Lecture Notes from CHM 1341
17 June 1996

Gilbert Newton Lewis

Lewis was the driving force behind the excellent Chemistry Department at The University of California at Berkeley. But far more significant than his contributions to California were those he made to Chemistry. It was he who first suggested a rationale for chemical bonding.

That regularity of valence and chemical properties in the Periodic Table suggested the filling of blocks or shells of electrons where early electron occupants of a shell yielded one kind of chemistry and late occupants another. Moreover, the periodicity meant that "buried" shells weren't having much effect, and so the notion of a valence shell being the outer, "currently filling" one controlling the destiny of bonding arose.

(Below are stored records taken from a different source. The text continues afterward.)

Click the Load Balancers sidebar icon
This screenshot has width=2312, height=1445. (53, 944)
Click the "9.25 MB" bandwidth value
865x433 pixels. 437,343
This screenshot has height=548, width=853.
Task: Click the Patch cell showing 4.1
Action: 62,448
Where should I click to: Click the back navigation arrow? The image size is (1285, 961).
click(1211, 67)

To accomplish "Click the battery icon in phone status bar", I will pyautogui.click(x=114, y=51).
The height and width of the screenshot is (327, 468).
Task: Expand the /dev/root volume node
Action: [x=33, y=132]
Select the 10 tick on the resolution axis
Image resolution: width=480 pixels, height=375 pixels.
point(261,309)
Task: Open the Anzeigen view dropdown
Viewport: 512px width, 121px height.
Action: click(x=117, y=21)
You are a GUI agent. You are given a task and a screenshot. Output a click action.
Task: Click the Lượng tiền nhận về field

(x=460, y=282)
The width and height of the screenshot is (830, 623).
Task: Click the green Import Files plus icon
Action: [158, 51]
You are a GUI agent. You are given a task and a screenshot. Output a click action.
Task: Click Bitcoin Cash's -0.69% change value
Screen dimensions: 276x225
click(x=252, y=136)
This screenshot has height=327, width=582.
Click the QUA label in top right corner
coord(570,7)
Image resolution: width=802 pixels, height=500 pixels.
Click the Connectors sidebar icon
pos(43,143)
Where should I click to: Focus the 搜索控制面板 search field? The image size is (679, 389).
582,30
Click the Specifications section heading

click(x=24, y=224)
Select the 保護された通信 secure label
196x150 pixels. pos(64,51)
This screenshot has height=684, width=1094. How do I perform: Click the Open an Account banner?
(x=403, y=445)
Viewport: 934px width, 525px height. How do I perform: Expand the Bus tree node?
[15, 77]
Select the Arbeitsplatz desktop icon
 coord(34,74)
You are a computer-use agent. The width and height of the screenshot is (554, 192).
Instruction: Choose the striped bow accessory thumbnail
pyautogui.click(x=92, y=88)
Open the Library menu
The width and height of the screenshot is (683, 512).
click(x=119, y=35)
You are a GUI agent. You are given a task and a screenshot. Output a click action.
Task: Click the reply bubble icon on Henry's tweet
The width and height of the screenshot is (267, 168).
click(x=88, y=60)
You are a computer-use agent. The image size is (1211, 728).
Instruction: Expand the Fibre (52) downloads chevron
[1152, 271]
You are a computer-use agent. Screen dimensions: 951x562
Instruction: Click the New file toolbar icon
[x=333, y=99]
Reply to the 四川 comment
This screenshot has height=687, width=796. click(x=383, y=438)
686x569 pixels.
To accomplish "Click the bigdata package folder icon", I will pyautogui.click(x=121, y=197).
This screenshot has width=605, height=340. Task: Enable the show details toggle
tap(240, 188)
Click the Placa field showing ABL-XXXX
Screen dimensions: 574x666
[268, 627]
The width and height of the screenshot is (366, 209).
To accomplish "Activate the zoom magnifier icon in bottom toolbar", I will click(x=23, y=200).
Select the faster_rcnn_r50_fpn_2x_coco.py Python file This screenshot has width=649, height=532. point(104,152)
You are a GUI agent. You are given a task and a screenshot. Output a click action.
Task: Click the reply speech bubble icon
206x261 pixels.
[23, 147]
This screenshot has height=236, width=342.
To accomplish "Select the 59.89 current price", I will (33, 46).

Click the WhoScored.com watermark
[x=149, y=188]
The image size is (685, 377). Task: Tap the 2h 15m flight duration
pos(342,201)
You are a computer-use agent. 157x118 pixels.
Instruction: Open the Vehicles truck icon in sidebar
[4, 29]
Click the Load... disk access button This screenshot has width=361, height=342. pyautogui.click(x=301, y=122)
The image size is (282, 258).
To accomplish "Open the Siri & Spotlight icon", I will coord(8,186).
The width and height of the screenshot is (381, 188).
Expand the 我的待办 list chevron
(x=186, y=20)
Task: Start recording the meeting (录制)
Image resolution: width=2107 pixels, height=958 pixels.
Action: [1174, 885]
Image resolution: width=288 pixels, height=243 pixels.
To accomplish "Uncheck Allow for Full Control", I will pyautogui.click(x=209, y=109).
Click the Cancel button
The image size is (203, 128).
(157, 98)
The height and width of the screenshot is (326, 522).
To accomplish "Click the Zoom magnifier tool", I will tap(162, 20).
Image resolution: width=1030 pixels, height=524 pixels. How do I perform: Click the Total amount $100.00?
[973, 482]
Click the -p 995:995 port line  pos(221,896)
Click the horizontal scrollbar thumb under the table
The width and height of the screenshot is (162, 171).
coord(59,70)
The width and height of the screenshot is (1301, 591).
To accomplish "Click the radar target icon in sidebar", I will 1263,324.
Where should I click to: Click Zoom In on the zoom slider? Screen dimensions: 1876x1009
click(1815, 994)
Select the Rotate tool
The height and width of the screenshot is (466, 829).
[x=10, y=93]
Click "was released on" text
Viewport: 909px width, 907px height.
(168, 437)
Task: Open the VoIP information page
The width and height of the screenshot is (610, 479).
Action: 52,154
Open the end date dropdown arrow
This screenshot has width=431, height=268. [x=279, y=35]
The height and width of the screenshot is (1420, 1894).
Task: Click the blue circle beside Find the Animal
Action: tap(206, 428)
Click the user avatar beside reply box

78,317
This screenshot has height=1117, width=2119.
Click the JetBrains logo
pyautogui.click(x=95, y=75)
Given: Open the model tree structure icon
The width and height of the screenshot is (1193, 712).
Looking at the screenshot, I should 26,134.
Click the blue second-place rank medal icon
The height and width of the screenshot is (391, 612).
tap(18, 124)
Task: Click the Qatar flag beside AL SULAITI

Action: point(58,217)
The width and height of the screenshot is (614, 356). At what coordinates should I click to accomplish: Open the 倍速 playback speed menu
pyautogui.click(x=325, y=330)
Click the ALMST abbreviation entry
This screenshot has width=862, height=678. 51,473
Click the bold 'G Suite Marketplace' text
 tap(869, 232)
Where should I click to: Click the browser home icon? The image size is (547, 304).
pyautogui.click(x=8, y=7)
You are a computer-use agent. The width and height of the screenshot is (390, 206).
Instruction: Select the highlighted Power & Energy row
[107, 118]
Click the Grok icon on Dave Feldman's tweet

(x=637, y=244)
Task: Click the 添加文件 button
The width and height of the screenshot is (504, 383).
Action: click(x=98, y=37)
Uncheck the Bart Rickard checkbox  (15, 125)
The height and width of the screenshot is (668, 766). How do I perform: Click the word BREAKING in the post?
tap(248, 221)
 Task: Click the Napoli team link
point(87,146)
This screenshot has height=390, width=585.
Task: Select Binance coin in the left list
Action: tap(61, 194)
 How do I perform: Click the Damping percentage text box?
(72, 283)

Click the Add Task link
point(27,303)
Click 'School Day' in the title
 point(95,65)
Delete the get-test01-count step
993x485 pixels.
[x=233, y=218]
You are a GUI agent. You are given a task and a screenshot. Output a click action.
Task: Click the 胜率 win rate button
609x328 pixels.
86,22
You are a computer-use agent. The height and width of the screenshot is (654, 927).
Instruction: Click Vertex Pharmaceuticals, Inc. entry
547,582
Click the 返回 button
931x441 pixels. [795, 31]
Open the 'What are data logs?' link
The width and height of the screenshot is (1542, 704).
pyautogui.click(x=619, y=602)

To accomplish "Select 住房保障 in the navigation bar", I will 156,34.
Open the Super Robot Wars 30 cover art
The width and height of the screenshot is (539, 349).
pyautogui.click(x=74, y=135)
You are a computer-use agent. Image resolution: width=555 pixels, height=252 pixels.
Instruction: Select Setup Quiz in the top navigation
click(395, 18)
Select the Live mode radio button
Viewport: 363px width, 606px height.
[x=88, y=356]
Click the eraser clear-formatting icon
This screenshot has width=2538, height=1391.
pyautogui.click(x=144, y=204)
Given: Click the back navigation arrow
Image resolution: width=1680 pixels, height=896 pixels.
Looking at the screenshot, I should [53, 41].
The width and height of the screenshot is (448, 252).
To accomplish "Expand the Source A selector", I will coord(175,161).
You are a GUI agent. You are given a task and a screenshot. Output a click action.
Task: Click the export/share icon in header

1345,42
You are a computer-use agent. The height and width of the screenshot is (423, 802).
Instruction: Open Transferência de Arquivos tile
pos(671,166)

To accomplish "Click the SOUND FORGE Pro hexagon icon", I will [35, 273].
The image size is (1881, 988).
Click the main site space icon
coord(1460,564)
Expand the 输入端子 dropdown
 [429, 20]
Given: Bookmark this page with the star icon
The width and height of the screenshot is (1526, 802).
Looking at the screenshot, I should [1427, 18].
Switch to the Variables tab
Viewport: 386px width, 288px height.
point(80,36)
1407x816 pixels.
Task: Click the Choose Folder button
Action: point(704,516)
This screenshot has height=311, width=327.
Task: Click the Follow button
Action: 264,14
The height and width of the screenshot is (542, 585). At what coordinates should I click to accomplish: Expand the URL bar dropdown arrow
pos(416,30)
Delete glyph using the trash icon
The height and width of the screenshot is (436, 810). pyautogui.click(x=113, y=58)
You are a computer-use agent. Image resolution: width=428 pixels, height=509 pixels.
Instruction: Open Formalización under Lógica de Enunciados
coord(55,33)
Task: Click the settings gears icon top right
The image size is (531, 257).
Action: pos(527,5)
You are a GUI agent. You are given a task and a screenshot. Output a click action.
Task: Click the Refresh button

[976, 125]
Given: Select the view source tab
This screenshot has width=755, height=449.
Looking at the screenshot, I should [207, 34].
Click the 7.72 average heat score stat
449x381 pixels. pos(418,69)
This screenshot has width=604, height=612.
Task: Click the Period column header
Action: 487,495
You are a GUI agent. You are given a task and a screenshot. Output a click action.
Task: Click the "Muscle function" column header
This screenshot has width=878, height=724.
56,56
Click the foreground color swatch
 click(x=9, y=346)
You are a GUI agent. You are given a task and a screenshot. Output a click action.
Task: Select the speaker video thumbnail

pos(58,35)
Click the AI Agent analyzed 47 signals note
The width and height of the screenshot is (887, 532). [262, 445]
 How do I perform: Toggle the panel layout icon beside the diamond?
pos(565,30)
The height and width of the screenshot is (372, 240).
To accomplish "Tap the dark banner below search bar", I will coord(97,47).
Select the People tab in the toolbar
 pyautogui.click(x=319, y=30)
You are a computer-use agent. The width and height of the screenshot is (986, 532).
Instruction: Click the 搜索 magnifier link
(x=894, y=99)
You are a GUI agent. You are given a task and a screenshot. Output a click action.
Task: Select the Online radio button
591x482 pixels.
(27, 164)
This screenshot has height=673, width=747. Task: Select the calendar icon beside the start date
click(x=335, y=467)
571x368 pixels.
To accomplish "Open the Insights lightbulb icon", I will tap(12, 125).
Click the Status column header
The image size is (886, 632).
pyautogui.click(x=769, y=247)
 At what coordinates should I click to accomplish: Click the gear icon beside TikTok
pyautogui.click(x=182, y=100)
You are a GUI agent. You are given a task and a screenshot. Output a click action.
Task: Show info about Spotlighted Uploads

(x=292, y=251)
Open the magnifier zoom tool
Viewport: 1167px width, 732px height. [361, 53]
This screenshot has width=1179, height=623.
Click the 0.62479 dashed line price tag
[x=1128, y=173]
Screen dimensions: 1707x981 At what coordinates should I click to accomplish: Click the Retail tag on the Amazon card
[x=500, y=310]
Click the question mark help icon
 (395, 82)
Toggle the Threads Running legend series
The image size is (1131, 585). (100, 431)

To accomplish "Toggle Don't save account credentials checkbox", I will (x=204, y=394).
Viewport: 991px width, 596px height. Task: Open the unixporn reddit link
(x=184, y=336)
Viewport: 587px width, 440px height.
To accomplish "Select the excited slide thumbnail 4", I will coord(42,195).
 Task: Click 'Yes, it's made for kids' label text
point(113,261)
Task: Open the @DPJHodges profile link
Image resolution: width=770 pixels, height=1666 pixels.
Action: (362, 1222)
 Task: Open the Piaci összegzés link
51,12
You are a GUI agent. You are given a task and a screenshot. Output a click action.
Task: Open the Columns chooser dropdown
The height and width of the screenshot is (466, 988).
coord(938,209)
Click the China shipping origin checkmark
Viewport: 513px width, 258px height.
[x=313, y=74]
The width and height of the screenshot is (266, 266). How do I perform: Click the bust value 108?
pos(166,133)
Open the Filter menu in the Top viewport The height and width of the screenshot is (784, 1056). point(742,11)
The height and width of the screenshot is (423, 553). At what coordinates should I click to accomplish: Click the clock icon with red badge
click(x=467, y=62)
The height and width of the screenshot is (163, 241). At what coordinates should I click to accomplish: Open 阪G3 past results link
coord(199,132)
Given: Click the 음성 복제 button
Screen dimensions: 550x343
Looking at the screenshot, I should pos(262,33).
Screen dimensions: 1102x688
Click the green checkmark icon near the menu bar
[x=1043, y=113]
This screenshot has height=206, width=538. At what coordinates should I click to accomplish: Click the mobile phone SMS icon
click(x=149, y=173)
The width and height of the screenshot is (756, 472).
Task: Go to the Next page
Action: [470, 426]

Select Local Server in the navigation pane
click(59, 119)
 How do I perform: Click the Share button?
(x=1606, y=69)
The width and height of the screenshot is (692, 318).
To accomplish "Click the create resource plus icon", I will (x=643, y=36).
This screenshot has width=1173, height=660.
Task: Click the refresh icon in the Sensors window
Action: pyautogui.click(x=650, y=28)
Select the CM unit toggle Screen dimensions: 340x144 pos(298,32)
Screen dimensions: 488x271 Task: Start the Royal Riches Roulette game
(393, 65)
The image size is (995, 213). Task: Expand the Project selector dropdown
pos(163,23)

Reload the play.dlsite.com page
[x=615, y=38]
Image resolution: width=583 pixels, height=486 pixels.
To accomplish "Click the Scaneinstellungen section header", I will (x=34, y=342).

Lewis was struck by the obstinacy of the last electron to fill a shell...all the way to the right of any period. That last electron "closed" the shell at the rare gas configuration, and rare gases were so self-satisfied that they would not engage in bonding.

Since Lewis's day, some rare gases have been forced to bond, but they do not produce robust compounds. They are a laboratory curiosity.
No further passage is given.